### Exercise details
Tally the lines in the records below that contain "input" and return only the result.
Top of Dataset extract
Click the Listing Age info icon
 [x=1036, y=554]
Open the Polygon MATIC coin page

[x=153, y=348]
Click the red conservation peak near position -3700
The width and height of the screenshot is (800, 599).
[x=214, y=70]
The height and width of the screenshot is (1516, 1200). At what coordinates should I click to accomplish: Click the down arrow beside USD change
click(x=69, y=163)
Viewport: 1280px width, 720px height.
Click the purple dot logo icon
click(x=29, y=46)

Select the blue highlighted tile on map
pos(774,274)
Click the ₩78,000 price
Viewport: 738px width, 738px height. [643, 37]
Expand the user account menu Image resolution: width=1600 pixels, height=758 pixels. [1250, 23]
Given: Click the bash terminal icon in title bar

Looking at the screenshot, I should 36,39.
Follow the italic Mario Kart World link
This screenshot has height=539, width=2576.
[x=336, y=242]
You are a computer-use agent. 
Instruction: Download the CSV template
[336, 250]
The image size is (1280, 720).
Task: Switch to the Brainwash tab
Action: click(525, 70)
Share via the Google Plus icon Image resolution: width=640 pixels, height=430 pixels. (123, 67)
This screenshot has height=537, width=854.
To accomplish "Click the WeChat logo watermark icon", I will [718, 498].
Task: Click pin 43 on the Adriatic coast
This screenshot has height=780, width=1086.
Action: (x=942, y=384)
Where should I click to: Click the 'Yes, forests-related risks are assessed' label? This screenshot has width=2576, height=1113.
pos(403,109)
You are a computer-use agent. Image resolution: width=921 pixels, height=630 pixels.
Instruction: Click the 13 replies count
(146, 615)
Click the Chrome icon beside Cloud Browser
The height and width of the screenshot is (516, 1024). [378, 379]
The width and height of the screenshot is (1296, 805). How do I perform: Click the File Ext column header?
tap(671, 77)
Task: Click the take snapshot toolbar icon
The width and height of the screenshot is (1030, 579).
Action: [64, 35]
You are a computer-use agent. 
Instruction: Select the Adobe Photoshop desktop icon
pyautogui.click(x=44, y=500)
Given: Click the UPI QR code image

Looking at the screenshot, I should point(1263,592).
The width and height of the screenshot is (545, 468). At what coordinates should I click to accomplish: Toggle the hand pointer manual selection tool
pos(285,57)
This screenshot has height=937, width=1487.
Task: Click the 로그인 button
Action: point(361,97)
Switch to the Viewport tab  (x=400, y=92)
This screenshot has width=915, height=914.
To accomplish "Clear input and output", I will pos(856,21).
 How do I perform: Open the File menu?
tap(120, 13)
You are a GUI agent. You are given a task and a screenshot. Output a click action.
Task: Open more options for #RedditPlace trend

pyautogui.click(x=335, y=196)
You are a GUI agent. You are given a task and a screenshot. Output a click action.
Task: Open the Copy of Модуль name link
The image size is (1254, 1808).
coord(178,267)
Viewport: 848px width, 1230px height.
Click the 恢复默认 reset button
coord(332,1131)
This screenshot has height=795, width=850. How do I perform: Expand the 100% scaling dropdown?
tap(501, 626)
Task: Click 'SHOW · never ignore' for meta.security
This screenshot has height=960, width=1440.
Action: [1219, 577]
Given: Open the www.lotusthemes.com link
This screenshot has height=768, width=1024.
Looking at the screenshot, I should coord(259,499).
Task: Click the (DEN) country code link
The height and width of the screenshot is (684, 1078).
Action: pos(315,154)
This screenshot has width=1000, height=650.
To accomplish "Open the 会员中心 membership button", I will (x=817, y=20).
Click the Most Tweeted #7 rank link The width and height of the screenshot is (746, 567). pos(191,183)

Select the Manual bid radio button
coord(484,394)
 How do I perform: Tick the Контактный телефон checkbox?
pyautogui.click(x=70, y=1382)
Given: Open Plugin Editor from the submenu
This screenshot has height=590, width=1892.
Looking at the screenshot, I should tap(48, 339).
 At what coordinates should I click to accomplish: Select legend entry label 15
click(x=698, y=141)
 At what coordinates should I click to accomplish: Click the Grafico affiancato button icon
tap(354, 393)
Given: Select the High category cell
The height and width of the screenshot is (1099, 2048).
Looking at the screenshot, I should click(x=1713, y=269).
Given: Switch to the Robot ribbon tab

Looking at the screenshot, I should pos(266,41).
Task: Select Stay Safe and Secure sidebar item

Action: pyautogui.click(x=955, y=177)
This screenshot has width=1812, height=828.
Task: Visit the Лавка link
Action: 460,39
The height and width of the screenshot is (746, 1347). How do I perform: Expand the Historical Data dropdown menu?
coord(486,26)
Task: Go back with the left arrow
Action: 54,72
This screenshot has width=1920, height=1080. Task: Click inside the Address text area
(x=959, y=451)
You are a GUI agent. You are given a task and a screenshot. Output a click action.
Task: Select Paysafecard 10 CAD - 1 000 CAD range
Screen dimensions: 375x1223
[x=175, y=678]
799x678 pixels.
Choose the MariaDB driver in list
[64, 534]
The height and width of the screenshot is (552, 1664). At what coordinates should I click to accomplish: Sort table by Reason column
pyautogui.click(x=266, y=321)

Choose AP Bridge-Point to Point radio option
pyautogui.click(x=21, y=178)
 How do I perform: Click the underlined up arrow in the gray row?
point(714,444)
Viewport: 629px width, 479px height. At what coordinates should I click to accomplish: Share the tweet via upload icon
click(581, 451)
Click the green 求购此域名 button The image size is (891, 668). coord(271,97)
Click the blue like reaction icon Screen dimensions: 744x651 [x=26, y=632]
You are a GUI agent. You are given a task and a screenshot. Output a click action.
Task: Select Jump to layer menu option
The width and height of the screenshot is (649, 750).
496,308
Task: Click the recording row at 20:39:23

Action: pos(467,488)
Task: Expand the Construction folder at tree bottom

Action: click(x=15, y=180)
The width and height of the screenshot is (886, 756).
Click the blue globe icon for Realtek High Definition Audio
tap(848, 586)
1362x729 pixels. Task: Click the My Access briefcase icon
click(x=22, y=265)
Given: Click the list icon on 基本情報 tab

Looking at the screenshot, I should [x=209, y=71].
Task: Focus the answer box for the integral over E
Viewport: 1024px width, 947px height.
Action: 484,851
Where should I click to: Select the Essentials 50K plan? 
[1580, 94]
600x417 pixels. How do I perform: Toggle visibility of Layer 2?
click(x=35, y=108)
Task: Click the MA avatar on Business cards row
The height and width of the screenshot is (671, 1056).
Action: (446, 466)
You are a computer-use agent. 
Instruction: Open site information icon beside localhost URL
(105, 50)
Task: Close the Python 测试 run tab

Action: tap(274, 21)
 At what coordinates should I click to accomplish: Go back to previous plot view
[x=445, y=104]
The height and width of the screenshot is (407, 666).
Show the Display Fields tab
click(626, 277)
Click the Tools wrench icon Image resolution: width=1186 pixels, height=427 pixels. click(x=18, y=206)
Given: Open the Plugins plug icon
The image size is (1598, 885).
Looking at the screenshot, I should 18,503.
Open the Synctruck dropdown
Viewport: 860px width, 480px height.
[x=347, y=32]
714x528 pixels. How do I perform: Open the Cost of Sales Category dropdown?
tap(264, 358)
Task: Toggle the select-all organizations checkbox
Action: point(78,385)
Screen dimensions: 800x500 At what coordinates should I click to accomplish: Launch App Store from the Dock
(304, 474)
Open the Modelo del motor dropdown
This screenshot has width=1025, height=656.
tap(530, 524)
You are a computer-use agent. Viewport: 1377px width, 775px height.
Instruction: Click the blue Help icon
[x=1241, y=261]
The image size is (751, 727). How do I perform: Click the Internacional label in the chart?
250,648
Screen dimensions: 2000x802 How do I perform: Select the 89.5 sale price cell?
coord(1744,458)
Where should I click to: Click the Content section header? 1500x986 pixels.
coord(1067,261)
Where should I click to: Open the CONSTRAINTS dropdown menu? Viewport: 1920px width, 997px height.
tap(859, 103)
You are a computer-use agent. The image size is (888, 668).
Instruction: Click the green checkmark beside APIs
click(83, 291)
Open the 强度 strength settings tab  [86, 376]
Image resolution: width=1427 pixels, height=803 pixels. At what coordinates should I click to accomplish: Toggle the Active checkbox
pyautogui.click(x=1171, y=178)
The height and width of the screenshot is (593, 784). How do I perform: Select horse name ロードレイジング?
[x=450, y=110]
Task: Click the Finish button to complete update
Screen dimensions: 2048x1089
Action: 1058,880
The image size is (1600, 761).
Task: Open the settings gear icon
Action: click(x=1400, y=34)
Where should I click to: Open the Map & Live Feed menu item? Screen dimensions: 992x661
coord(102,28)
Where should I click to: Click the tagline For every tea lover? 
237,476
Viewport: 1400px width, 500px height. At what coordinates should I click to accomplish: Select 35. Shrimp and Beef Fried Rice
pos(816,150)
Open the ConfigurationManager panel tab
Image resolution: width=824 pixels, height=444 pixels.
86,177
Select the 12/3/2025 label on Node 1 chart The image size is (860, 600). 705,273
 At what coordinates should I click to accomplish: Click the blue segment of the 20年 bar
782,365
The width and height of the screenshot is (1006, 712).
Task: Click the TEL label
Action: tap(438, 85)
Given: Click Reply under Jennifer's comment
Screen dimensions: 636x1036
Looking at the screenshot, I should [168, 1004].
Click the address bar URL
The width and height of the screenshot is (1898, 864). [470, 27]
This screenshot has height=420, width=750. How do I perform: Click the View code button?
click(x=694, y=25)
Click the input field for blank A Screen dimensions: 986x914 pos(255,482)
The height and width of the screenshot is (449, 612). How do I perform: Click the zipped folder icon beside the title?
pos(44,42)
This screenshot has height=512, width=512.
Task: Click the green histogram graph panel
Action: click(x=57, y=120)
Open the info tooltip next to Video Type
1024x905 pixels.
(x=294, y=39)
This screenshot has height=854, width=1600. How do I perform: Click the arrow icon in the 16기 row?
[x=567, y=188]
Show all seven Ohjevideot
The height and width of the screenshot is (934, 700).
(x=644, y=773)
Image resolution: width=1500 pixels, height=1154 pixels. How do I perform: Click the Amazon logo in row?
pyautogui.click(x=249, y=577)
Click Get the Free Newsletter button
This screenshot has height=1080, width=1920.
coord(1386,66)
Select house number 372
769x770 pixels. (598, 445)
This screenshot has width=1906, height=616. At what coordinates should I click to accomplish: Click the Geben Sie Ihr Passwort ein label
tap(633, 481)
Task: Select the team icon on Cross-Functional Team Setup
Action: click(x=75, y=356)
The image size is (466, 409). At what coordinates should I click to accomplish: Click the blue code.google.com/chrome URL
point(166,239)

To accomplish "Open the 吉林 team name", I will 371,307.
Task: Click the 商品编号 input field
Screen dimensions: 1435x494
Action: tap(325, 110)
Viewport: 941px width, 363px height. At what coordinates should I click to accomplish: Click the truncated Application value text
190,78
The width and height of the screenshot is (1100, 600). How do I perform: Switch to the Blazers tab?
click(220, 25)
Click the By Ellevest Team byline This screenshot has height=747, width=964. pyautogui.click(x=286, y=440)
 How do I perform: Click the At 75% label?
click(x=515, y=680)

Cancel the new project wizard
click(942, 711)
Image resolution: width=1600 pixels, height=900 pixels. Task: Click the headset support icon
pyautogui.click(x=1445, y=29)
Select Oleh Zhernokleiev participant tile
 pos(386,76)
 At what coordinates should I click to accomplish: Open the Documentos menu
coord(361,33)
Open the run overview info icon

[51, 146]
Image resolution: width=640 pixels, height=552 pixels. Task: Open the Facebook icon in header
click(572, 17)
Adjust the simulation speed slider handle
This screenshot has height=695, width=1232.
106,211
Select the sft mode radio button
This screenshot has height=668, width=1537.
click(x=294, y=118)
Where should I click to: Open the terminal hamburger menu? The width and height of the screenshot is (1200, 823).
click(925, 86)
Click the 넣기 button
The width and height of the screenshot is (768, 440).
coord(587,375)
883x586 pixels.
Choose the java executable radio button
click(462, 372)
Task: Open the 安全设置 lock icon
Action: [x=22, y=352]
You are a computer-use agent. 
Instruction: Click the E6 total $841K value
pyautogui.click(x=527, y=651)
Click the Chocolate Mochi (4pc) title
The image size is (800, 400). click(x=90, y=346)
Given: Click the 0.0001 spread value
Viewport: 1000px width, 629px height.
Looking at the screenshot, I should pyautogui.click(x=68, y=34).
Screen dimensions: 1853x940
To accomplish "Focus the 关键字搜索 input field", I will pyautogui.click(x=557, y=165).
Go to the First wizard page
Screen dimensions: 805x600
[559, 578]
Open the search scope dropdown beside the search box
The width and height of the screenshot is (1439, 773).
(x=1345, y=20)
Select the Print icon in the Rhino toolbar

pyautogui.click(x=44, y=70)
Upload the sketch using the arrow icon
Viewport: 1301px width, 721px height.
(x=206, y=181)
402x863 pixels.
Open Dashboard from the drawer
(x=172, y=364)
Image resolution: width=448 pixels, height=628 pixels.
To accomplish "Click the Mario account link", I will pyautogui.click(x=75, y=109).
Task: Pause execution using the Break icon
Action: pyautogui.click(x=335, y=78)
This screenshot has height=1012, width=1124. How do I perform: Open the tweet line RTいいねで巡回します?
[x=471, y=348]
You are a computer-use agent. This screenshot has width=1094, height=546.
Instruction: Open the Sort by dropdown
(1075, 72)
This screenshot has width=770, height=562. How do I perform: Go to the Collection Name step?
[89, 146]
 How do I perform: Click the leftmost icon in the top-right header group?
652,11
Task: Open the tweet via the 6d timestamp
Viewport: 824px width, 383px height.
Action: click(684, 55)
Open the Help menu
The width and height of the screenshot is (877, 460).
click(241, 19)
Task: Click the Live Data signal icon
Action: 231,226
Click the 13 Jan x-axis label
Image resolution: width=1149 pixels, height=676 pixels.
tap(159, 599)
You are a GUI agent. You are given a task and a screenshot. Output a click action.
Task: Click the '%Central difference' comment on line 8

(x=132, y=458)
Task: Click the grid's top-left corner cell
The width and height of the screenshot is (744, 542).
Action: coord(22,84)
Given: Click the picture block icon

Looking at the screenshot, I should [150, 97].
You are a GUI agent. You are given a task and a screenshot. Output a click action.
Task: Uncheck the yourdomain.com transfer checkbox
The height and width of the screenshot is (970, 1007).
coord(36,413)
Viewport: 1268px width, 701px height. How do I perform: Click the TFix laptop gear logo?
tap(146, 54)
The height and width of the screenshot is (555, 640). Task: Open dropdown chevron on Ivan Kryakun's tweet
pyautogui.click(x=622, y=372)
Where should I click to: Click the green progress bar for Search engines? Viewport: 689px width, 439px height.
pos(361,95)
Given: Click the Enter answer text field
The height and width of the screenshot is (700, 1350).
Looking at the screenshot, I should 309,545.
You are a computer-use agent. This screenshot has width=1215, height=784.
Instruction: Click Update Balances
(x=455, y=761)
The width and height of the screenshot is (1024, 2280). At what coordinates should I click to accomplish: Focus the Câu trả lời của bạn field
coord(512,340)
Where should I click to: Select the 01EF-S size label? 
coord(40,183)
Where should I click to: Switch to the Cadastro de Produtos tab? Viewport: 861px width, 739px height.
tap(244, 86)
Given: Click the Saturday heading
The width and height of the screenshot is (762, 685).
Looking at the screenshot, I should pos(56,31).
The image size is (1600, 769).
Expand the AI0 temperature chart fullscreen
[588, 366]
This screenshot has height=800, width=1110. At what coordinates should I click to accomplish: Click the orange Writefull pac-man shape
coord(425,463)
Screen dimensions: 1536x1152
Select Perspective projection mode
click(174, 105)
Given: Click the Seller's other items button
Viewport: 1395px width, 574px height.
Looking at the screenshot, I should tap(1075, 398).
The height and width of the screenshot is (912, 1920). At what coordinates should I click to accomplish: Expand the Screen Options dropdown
Bottom of Dataset extract
### Answer
4